◆ STORED DATA:
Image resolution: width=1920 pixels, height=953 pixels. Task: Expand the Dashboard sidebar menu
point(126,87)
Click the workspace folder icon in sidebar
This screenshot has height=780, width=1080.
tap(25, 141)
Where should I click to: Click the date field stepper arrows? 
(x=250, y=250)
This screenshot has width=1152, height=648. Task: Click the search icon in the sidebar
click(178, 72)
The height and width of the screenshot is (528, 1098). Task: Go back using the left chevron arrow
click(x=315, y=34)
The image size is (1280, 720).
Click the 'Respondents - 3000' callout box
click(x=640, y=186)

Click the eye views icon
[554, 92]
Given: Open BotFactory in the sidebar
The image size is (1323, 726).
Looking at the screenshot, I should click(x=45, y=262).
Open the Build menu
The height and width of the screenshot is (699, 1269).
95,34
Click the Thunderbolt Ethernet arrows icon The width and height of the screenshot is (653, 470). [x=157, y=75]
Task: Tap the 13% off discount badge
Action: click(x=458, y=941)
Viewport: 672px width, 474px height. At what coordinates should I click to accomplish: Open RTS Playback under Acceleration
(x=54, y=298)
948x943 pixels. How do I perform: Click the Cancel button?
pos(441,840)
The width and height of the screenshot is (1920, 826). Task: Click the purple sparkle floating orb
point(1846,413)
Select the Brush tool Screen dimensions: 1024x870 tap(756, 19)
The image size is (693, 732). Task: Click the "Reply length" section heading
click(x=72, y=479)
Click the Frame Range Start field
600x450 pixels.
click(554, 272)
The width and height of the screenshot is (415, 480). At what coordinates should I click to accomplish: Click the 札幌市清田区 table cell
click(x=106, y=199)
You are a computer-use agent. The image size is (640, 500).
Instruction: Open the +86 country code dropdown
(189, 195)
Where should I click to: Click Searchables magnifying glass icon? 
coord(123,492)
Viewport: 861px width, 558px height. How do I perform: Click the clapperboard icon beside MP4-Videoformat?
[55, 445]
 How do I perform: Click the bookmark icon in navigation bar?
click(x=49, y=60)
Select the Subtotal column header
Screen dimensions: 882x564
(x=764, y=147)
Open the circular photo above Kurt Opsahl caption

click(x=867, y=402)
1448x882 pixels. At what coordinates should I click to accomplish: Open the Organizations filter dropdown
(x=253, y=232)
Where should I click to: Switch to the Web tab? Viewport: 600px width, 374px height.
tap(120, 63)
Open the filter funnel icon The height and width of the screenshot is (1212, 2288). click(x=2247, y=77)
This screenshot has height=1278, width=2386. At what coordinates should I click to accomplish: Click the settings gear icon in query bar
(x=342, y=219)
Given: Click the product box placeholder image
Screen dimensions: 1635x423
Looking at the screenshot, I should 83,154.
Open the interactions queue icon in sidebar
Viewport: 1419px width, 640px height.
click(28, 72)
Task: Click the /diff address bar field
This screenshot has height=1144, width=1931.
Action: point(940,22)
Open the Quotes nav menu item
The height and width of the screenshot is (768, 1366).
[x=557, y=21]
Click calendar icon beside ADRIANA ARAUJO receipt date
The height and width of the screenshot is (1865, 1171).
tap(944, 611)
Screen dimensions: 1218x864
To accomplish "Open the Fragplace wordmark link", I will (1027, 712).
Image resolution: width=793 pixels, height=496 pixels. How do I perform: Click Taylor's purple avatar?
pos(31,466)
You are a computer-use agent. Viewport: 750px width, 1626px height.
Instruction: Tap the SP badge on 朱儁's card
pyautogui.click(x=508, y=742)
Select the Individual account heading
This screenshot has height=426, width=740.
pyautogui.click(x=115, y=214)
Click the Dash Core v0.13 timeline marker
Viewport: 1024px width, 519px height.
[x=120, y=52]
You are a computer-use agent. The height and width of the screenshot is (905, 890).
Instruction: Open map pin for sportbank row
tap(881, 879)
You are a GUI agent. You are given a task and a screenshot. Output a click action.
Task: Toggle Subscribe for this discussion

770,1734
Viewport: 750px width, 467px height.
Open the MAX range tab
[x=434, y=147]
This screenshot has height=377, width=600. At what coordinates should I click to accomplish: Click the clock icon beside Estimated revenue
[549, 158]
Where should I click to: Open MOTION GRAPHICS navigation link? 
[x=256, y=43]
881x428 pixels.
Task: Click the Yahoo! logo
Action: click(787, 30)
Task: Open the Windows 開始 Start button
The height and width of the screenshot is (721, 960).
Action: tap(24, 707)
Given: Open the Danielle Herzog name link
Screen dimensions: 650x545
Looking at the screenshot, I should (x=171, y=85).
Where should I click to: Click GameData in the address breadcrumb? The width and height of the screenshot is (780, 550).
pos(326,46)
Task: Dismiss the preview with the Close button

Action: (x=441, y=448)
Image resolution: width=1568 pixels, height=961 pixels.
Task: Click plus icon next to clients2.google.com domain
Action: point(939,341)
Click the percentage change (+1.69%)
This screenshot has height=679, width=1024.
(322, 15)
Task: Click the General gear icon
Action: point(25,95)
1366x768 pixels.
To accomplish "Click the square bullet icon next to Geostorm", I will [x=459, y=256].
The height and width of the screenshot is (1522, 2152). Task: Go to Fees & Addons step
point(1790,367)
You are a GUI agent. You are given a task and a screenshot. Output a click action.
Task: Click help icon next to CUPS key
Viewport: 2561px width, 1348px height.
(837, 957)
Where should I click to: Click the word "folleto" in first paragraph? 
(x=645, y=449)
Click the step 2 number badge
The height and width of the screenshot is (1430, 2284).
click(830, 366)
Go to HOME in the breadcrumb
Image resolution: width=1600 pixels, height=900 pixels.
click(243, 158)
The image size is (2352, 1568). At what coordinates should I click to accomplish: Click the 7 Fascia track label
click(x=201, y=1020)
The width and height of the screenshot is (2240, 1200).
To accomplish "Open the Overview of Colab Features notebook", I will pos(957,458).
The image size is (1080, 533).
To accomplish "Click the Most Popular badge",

◆ REQUIRED TASK: Rewrite the rows above, changing "clapperboard" to "film slate" wherever it appears and keeping every other part the same.

◆ ANSWER BELOW:
Image resolution: width=1920 pixels, height=953 pixels. Task: Expand the Dashboard sidebar menu
point(126,87)
Click the workspace folder icon in sidebar
This screenshot has height=780, width=1080.
tap(25, 141)
Where should I click to: Click the date field stepper arrows? 
(x=250, y=250)
This screenshot has width=1152, height=648. Task: Click the search icon in the sidebar
click(178, 72)
The height and width of the screenshot is (528, 1098). Task: Go back using the left chevron arrow
click(x=315, y=34)
The image size is (1280, 720).
Click the 'Respondents - 3000' callout box
click(x=640, y=186)

Click the eye views icon
[554, 92]
Given: Open BotFactory in the sidebar
The image size is (1323, 726).
Looking at the screenshot, I should click(x=45, y=262).
Open the Build menu
The height and width of the screenshot is (699, 1269).
95,34
Click the Thunderbolt Ethernet arrows icon The width and height of the screenshot is (653, 470). [x=157, y=75]
Task: Tap the 13% off discount badge
Action: click(x=458, y=941)
Viewport: 672px width, 474px height. At what coordinates should I click to accomplish: Open RTS Playback under Acceleration
(x=54, y=298)
948x943 pixels. How do I perform: Click the Cancel button?
pos(441,840)
The width and height of the screenshot is (1920, 826). Task: Click the purple sparkle floating orb
point(1846,413)
Select the Brush tool Screen dimensions: 1024x870 tap(756, 19)
The image size is (693, 732). Task: Click the "Reply length" section heading
click(x=72, y=479)
Click the Frame Range Start field
600x450 pixels.
click(554, 272)
The width and height of the screenshot is (415, 480). At what coordinates should I click to accomplish: Click the 札幌市清田区 table cell
click(x=106, y=199)
You are a computer-use agent. The image size is (640, 500).
Instruction: Open the +86 country code dropdown
(189, 195)
Where should I click to: Click Searchables magnifying glass icon? 
coord(123,492)
Viewport: 861px width, 558px height. How do I perform: Click the film slate icon beside MP4-Videoformat?
[55, 445]
 How do I perform: Click the bookmark icon in navigation bar?
click(x=49, y=60)
Select the Subtotal column header
Screen dimensions: 882x564
(x=764, y=147)
Open the circular photo above Kurt Opsahl caption

click(x=867, y=402)
1448x882 pixels. At what coordinates should I click to accomplish: Open the Organizations filter dropdown
(x=253, y=232)
Where should I click to: Switch to the Web tab? Viewport: 600px width, 374px height.
tap(120, 63)
Open the filter funnel icon The height and width of the screenshot is (1212, 2288). click(x=2247, y=77)
This screenshot has height=1278, width=2386. At what coordinates should I click to accomplish: Click the settings gear icon in query bar
(x=342, y=219)
Given: Click the product box placeholder image
Screen dimensions: 1635x423
Looking at the screenshot, I should 83,154.
Open the interactions queue icon in sidebar
Viewport: 1419px width, 640px height.
click(28, 72)
Task: Click the /diff address bar field
This screenshot has height=1144, width=1931.
Action: point(940,22)
Open the Quotes nav menu item
The height and width of the screenshot is (768, 1366).
[x=557, y=21]
Click calendar icon beside ADRIANA ARAUJO receipt date
The height and width of the screenshot is (1865, 1171).
tap(944, 611)
Screen dimensions: 1218x864
To accomplish "Open the Fragplace wordmark link", I will (1027, 712).
Image resolution: width=793 pixels, height=496 pixels. How do I perform: Click Taylor's purple avatar?
pos(31,466)
You are a computer-use agent. Viewport: 750px width, 1626px height.
Instruction: Tap the SP badge on 朱儁's card
pyautogui.click(x=508, y=742)
Select the Individual account heading
This screenshot has height=426, width=740.
pyautogui.click(x=115, y=214)
Click the Dash Core v0.13 timeline marker
Viewport: 1024px width, 519px height.
[x=120, y=52]
You are a computer-use agent. The height and width of the screenshot is (905, 890).
Instruction: Open map pin for sportbank row
tap(881, 879)
You are a GUI agent. You are given a task and a screenshot. Output a click action.
Task: Toggle Subscribe for this discussion

770,1734
Viewport: 750px width, 467px height.
Open the MAX range tab
[x=434, y=147]
This screenshot has height=377, width=600. At what coordinates should I click to accomplish: Click the clock icon beside Estimated revenue
[549, 158]
Where should I click to: Open MOTION GRAPHICS navigation link? 
[x=256, y=43]
881x428 pixels.
Task: Click the Yahoo! logo
Action: click(787, 30)
Task: Open the Windows 開始 Start button
The height and width of the screenshot is (721, 960).
Action: tap(24, 707)
Given: Open the Danielle Herzog name link
Screen dimensions: 650x545
Looking at the screenshot, I should (x=171, y=85).
Where should I click to: Click GameData in the address breadcrumb? The width and height of the screenshot is (780, 550).
pos(326,46)
Task: Dismiss the preview with the Close button

Action: (x=441, y=448)
Image resolution: width=1568 pixels, height=961 pixels.
Task: Click plus icon next to clients2.google.com domain
Action: point(939,341)
Click the percentage change (+1.69%)
This screenshot has height=679, width=1024.
(322, 15)
Task: Click the General gear icon
Action: point(25,95)
1366x768 pixels.
To accomplish "Click the square bullet icon next to Geostorm", I will [x=459, y=256].
The height and width of the screenshot is (1522, 2152). Task: Go to Fees & Addons step
point(1790,367)
You are a GUI agent. You are given a task and a screenshot. Output a click action.
Task: Click help icon next to CUPS key
Viewport: 2561px width, 1348px height.
(837, 957)
Where should I click to: Click the word "folleto" in first paragraph? 
(x=645, y=449)
Click the step 2 number badge
The height and width of the screenshot is (1430, 2284).
click(830, 366)
Go to HOME in the breadcrumb
Image resolution: width=1600 pixels, height=900 pixels.
click(243, 158)
The image size is (2352, 1568). At what coordinates should I click to accomplish: Click the 7 Fascia track label
click(x=201, y=1020)
The width and height of the screenshot is (2240, 1200).
To accomplish "Open the Overview of Colab Features notebook", I will pos(957,458).
The image size is (1080, 533).
To accomplish "Click the Most Popular badge",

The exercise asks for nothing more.